EXERCISE DATA section start

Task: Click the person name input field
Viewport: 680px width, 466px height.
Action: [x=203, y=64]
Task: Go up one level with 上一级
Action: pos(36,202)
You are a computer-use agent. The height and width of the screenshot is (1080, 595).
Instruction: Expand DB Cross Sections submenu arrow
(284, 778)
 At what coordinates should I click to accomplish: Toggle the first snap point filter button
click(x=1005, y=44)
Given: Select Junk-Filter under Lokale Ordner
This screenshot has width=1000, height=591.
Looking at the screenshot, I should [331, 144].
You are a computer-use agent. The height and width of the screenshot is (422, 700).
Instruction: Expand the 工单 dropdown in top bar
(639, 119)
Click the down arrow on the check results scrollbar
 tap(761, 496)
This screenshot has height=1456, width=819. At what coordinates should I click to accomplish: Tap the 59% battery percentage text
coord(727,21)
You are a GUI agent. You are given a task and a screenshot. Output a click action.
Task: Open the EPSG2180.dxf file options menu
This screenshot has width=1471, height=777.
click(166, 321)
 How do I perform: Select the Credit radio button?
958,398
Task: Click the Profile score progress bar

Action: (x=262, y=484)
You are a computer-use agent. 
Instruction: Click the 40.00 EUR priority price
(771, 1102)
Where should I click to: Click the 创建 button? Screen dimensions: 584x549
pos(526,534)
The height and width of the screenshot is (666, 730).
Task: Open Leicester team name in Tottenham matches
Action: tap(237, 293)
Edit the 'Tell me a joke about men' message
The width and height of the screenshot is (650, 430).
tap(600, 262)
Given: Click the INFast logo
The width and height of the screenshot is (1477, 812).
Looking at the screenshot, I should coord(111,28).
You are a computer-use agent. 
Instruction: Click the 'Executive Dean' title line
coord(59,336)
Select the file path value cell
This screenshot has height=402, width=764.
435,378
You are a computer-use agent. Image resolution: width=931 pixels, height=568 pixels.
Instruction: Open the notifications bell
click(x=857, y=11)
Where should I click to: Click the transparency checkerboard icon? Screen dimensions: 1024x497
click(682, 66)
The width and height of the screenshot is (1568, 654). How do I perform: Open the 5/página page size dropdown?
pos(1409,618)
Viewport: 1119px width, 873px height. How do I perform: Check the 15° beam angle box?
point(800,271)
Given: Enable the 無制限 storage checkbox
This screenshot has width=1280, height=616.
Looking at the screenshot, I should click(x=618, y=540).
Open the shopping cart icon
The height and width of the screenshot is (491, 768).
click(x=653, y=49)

EXERCISE DATA section end

=== WHAT TO WORK ON ===
Search the records for the string "agent" and, wherever a line contains it, please copy that line.

=== ANSWER ===
You are a computer-use agent. The height and width of the screenshot is (1080, 595).
You are a computer-use agent. The height and width of the screenshot is (422, 700).
You are a GUI agent. You are given a task and a screenshot. Output a click action.
You are a computer-use agent. 
You are a computer-use agent. 
You are a computer-use agent. Image resolution: width=931 pixels, height=568 pixels.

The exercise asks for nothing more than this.